Un bumerán que se vuelve contra la secretaria general

Enrique Clemente Navarro
Enrique Clemente MADRID / LA VOZ

ESPAÑA

Dinamita la estrategia de Rajoy de silenciar el caso al dar voz a Bárcenas

19 oct 2013 . Actualizado a las 12:27 h.

La demanda de María Dolores de Cospedal contra Luis Bárcenas se ha convertido en un bumerán que la ha alcanzado de lleno. Con este movimiento judicial ha proporcionado al extesorero la oportunidad, que este no ha dejado escapar, de volver a lanzar acusaciones devastadoras que afectan no solo a la actual número dos del PP, sino también al presidente del Gobierno, los anteriores secretarios generales y el partido en general. La propia escenografía del juicio de ayer, con Bárcenas hablando con aplomo desde un plasma y De Cospedal tensa, sentada en un banquillo, así como el contenido de ambas declaraciones, transmitieron la imagen de un acusador implacable y una mujer a la defensiva.

¿Cómo afectan las acusaciones a De Cospedal?

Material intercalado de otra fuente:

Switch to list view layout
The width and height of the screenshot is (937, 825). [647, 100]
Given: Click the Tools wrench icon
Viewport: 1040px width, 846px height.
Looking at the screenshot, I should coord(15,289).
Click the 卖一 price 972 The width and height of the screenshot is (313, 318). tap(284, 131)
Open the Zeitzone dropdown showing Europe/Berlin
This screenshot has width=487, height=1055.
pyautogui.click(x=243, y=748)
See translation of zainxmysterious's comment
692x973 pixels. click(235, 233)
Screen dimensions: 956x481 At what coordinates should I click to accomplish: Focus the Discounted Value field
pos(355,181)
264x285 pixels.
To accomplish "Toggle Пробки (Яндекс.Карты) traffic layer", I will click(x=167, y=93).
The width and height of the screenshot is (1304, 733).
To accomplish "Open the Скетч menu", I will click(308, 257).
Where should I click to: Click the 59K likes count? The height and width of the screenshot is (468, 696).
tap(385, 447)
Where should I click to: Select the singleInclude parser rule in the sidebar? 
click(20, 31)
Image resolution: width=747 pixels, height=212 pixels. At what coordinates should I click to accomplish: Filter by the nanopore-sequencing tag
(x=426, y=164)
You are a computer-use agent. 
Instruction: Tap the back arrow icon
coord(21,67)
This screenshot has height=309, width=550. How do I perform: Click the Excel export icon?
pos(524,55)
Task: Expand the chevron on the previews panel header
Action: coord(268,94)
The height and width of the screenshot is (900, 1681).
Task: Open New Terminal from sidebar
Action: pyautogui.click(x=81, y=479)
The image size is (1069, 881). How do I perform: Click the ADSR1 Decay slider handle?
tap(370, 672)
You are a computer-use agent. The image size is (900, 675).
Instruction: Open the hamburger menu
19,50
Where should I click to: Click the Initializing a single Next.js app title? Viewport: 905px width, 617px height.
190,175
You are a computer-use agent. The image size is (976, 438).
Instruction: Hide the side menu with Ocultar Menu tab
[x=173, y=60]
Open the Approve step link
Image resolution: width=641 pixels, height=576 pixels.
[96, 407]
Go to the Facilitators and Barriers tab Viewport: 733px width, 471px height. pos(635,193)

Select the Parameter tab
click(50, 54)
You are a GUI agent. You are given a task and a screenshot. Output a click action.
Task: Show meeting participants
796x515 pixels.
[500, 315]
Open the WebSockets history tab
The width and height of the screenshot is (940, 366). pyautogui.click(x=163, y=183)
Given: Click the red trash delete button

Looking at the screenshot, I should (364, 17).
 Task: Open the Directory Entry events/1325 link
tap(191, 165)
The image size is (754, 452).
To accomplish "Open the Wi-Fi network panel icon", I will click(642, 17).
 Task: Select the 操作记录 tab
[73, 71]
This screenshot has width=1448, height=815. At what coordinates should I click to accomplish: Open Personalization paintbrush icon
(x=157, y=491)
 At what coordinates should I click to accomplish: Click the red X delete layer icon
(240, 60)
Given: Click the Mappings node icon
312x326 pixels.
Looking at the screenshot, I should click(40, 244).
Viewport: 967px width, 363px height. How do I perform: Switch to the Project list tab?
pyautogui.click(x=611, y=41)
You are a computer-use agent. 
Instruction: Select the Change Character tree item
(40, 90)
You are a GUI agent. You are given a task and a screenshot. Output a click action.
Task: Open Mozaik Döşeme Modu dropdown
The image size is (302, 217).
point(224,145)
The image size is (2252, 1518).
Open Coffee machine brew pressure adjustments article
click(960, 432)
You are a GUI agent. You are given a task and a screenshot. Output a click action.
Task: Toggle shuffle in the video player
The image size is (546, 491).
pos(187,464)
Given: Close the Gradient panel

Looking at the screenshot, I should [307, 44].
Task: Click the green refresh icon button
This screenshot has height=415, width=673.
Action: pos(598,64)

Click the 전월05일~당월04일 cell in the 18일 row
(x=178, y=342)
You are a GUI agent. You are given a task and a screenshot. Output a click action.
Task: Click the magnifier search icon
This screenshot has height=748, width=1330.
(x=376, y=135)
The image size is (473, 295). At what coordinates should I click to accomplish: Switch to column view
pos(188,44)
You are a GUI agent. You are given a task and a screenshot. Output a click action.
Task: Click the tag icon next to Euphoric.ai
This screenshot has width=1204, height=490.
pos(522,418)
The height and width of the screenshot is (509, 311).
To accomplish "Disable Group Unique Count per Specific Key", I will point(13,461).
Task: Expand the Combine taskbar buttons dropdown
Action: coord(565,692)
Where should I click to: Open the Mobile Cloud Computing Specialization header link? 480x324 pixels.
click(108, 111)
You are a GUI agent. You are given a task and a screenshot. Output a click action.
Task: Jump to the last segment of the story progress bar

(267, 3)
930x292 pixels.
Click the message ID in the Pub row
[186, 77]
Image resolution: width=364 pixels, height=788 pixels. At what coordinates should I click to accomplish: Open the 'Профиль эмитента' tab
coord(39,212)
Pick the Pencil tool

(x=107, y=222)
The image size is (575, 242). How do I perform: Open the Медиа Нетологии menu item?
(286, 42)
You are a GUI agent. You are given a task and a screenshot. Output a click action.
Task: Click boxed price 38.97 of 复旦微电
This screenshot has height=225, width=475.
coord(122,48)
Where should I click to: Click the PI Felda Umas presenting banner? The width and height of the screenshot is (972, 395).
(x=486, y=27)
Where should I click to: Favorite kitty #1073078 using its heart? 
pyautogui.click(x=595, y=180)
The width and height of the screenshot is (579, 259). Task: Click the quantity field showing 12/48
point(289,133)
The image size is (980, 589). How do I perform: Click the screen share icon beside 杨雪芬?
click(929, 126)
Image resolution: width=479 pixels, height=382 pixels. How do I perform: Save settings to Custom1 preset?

«Es mi mano la que entrega el sobre a la señora De Cospedal». Esa frase demoledora, que parece muy calculada y estudiada para causar efecto mediático, es una acusación muy grave. La secretaria general lo negó contundentemente, pero la sombra de la sospecha le hace mucho daño político. Su posición en el PP queda debilitada. La explicación del extesorero de que todos los secretarios generales del partido cobraron en B y, siguiendo esa «tradición», también lo hizo la actual parece coherente, aunque deba ponerse lógicamente en cuestión. Además, como dijo Bárcenas, las entregas en dinero negro se suelen hacer sin testigos y, por lo tanto, serían difíciles de demostrar si se hubieran producido. Además, la presidenta de Castilla-La Mancha tiene un frente judicial y político abierto con la imputación por el juez Pablo Ruz del gerente del PP regional, José Ángel Cañas, por el supuesto cobro de una comisión de 200.000 euros por la adjudicación de los servicios de limpieza de Toledo a una filial de Sacyr para, según Bárcenas, pagar la campaña autonómica de De Cospedal del 2007. El extesorero aportó el recibí.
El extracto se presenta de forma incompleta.